A previously healthy 79-year-old female was referred to hematology for further evaluation of erythrocytosis. Two years earlier she had been diagnosed with ER/PR-positive ductal carcinoma of the breast and was receiving hormonal therapy with exemestane. No secondary cause of erythrocytosis was identified. Serum erythropoietin (EPO) level was normal, and molecular testing for the JAK2 V617F and exon 12 mutations was negative. A bone marrow biopsy showed a mild increase in erythropoiesis, and no spontaneous erythroid colonies were demonstrated. Erythrocytosis is common reason for referral to a hematologist. The myeloproliferative disorder, polycythemia vera, and the rare congenital polycythemias represent primary erythrocytosis.

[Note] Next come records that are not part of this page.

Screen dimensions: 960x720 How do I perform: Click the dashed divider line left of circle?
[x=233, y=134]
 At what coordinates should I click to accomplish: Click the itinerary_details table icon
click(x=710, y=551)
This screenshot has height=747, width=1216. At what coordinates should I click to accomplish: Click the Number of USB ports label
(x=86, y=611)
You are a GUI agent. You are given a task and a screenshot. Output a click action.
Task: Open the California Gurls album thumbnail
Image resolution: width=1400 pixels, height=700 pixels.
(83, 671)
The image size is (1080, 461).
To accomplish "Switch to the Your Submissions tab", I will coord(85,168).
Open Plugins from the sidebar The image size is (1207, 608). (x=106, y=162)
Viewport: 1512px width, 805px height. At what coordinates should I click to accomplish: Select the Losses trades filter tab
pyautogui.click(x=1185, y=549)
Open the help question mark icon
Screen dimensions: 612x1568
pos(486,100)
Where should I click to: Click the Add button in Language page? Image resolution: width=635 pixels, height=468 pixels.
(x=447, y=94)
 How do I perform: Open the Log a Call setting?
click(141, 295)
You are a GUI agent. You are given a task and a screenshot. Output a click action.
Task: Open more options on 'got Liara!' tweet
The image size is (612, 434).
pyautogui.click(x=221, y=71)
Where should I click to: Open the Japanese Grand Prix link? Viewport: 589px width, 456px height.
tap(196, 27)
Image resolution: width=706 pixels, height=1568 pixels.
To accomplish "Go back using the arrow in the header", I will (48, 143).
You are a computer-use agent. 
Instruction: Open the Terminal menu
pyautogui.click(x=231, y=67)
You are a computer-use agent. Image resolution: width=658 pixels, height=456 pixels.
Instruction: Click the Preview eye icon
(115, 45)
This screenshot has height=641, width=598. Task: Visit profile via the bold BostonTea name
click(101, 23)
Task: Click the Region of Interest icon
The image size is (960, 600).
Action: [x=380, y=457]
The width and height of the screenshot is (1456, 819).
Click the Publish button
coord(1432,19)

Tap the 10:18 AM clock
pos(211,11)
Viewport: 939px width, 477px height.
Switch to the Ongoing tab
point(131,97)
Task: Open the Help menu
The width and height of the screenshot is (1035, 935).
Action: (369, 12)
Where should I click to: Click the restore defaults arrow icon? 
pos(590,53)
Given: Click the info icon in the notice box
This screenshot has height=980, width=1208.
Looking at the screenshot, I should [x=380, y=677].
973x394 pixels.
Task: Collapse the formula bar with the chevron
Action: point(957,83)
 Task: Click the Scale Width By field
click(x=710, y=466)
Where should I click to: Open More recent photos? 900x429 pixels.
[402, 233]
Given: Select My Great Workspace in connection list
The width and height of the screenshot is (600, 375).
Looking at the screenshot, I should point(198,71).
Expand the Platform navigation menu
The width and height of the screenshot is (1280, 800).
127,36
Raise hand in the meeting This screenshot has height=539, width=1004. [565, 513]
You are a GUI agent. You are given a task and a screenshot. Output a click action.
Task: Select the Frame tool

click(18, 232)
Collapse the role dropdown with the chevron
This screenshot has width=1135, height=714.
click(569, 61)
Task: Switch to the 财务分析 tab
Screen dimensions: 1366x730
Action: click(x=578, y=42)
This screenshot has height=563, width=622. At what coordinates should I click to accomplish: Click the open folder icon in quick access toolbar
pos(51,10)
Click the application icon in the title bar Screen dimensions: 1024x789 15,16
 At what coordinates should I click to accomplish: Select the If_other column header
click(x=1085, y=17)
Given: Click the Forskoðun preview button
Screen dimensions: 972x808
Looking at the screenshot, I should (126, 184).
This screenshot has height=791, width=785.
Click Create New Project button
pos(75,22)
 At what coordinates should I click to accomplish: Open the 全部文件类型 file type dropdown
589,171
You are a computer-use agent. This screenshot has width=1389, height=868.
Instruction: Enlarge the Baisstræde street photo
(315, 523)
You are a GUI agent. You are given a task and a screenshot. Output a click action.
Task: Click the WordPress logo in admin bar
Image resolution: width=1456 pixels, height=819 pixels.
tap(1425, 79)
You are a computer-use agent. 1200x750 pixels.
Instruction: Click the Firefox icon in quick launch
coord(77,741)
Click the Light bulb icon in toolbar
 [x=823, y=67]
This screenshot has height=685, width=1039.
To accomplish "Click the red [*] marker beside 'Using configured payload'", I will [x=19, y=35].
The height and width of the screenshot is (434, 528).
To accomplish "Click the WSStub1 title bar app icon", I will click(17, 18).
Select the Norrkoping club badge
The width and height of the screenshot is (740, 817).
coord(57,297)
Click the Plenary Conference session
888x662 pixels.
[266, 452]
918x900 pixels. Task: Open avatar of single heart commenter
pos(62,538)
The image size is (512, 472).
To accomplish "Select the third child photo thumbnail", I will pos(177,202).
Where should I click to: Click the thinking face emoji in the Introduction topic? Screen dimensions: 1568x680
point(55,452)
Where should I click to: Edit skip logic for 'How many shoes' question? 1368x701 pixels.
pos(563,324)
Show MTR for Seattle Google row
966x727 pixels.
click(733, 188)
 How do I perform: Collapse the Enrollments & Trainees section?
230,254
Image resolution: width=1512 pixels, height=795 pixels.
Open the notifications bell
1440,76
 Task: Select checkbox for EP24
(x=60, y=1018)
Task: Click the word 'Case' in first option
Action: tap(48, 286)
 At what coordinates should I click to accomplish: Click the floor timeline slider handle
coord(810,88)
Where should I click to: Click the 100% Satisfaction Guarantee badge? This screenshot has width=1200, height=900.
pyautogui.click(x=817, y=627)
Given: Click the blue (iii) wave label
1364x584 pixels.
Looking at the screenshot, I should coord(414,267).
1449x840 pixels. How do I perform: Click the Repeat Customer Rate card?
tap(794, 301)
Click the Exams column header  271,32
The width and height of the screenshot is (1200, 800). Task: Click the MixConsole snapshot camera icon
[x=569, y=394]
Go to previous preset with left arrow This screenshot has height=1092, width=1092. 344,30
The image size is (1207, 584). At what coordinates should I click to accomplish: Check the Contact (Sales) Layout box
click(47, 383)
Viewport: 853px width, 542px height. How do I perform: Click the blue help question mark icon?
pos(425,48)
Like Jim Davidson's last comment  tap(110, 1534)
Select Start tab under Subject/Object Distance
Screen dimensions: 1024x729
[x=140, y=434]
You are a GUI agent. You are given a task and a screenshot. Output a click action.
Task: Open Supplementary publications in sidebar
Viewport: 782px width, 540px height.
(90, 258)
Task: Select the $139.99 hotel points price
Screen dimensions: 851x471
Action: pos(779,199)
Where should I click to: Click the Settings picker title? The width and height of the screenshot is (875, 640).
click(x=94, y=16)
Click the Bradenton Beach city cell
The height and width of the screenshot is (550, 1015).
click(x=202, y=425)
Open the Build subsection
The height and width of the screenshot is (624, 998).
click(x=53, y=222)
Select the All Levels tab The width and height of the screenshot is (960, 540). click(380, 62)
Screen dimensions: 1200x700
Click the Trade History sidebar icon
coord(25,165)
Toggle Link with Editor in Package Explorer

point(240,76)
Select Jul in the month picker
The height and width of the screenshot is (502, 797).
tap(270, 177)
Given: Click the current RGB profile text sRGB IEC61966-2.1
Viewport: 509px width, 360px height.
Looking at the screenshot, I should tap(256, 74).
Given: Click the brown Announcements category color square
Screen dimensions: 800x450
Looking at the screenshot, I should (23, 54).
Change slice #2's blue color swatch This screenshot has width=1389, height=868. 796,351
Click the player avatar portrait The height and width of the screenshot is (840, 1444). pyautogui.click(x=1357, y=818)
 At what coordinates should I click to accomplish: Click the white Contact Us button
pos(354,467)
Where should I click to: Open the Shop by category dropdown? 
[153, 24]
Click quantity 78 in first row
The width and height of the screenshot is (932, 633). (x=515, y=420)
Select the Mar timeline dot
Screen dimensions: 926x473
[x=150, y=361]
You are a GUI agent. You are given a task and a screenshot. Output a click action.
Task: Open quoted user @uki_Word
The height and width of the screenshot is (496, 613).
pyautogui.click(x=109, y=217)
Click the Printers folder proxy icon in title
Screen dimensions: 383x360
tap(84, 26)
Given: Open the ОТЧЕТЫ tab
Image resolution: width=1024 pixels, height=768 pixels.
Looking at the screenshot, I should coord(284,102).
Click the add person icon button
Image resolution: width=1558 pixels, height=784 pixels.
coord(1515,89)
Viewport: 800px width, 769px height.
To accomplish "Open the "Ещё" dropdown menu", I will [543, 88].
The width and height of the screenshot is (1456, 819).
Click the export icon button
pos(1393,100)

Common secondary causes include smoking, obstructive sleep apnea, and other pulmonary diseases. Erythrocytosis is well described with certain classes of drugs, including androgens. We hypothesize that exemestane contributed to the development of erythrocytosis in our patient. To our knowledge, erythrocytosis has not been previously described in association with aromatase inhibitors. These drugs prevent the conversion of androstenedione and testosterone to estrogen; thus the physiologic mechanisms may be similar to those responsible for erythrocytosis seen with exogenous androgens. These mechanisms are not well understood, but may include altered iron metabolism by a reduction in hepcidin levels.